La Guerra de los Treinta Años -que, por supuesto, todavía no se llamaba así: era apenas una guerra sin nombre, una guerra en minúscula de la que nadie imaginaba las verdaderas consecuencias- le brindó la oportunidad de comprar su lugar dentro de la ciudad con tiempo de servicio y no dudó en sumarse al ejército de Bayres. Por entonces tenía veinticinco años. Como todos los que sobrevivían allá afuera, tenía una determinación feroz y estaba dispuesto a todo. Se pasó los primeros dos años viviendo en cuarteles militares hasta que finalmente consiguió vivienda propia y permiso de residencia. También conoció a una mujer y en los breves períodos de licencia, entre campaña y campaña, cuando volvía a Bayres, se imaginaba un futuro. Sin embargo, no duró. Un día Wolff dejó de volver porque su hogar, su verdadero hogar -descubrió-, ya hacía tiempo no estaba en esa ilusión que había tratado de construir en Bayres sino allá afuera, en medio del humo de metralla y la sangre y las compañías silenciosas de las mujeres oscuras de las ciudades ocupadas.

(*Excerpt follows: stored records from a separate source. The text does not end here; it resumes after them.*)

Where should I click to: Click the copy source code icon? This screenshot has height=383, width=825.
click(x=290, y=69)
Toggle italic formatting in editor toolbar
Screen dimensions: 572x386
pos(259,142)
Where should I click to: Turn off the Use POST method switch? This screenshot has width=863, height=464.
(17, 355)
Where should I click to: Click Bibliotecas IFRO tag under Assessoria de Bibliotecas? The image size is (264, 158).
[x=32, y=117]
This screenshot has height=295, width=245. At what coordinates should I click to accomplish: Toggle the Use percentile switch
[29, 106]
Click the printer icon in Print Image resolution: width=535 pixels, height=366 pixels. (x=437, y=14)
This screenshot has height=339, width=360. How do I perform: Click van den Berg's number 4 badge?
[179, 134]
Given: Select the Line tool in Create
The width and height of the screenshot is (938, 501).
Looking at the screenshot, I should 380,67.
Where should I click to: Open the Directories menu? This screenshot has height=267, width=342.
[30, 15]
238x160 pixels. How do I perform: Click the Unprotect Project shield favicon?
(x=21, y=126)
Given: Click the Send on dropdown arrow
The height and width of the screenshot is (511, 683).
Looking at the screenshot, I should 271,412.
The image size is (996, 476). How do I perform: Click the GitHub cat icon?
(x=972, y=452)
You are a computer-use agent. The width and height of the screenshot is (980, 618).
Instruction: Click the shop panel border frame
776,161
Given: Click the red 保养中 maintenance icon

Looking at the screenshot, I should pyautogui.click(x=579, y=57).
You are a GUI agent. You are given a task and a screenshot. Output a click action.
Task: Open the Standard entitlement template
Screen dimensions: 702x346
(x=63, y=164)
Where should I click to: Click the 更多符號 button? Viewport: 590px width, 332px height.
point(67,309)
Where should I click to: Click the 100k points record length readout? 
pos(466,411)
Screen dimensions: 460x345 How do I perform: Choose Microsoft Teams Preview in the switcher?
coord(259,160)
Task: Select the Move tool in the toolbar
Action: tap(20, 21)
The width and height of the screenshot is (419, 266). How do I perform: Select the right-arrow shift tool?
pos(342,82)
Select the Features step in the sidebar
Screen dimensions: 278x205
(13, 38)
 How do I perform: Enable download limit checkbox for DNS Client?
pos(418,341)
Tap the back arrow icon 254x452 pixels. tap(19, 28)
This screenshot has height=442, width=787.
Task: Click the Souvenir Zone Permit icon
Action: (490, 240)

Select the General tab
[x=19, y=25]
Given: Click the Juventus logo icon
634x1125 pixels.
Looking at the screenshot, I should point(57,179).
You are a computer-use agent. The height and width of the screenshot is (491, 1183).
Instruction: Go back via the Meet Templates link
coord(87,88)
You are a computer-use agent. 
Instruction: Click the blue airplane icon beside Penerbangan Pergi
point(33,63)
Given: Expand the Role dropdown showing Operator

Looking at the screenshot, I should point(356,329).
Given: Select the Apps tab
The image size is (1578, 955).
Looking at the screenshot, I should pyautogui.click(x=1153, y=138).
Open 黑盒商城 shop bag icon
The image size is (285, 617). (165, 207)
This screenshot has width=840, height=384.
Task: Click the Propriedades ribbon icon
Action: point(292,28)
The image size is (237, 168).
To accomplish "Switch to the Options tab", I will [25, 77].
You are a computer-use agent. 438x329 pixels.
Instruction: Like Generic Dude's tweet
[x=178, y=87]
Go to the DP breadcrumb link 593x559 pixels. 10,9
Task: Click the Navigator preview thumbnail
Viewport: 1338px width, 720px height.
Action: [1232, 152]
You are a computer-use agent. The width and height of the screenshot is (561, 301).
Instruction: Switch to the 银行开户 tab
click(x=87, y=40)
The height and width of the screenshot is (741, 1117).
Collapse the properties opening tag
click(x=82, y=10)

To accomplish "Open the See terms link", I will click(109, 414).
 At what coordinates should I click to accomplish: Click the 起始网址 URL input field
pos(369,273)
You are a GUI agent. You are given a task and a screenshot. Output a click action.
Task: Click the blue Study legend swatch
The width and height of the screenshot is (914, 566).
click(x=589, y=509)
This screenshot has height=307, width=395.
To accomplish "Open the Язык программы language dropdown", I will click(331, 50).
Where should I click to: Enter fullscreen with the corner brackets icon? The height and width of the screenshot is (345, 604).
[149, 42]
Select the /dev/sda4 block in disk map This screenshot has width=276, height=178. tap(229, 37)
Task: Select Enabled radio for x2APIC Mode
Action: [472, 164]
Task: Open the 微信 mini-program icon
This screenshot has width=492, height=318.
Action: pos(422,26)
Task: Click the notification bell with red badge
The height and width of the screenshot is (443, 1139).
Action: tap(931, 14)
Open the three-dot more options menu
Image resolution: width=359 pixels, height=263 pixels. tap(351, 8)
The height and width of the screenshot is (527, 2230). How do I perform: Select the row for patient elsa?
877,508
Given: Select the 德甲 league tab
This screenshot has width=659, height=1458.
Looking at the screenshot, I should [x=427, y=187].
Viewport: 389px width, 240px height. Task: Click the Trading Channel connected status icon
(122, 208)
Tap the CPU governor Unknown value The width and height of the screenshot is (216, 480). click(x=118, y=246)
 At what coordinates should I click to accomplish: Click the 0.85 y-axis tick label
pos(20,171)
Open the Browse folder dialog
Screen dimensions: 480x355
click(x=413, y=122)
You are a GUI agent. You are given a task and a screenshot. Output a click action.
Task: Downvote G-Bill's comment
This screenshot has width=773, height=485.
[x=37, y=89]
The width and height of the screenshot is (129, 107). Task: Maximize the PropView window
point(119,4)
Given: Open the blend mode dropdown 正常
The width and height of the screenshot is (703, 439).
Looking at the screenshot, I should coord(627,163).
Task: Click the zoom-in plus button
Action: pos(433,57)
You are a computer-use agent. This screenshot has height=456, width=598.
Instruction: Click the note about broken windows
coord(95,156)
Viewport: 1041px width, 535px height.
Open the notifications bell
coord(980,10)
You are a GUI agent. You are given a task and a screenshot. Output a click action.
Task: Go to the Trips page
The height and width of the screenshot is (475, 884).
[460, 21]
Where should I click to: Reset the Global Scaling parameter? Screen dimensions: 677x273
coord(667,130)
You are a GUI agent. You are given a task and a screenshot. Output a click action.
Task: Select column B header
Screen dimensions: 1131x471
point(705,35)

Al principio nadie daba un peso por él. Sin formación militar -ni formación de ningún tipo-, parecía condenado a boyar oscuramente por las brigadas de voluntarios hasta que una bala le pusiera fin a su desdicha. Pero era un hombre sin nada que perder y con vocación de riesgo. Poco a poco fue escalando posiciones y sus maniobras intrépidas y temerarias no tardaron en llamar la atención. Unos días antes de la Batalla de Ubajay, durante la avanzada por el litoral, lo ascendieron a General de Brigada. Tuvo una tarea sobresaliente. Tuvo, también, muchas bajas en los cuerpos que se desempañaban bajo su comando. A Wolff le gustaban las confrontaciones, los choques cuerpo a cuerpo, los asaltos contra posiciones elevadas, las ciudades en ruinas donde podían ser emboscados. Era el que se ofrecía para dirigir los ataques que nadie quería dirigir. Durante la campaña del Litoral lo apodaron «General Suicidio». Sus análisis tácticos, decían sus detractores, eran insensatos y aventurados. Los batallones de Wolff eran siempre compañías con pocos veteranos: casi nadie vivía mucho tiempo con él. Pero, de algún modo, sus métodos no dejaban de ser efectivos. Sus hombres lo seguían con una fe ciega y él los empujaba más allá de cualquier temor y resistencia. Nadie sabía explicarlo, nadie sabía decir por qué, pero había algo en él que se transmitía a sus hombres y los convertía en fanáticos obedientes capaces de seguirlo a cualquier parte. Si Wolff se paraba ante un abismo y les ordenaba saltar, lo hacían sin la más mínima vacilación.
Para cuando todo terminó y la guerra se trasladó hacia el sur, se había pasado casi la mitad de su vida metido hasta el cuello en una guerra devastadora que estuvo a punto de llevárselo más de diez veces. Había perdido el pelo y ganado peso, la mirada se había transformado en una luz fría y acerada, y tenía una colección de cicatrices que le recorrían el cuerpo como un mapa indescifrable, un recorrido de heridas y dolores estampado en el pellejo. En la guerra había encontrado su forma de estar en el mundo. Todo lo que sabía hacer era matar.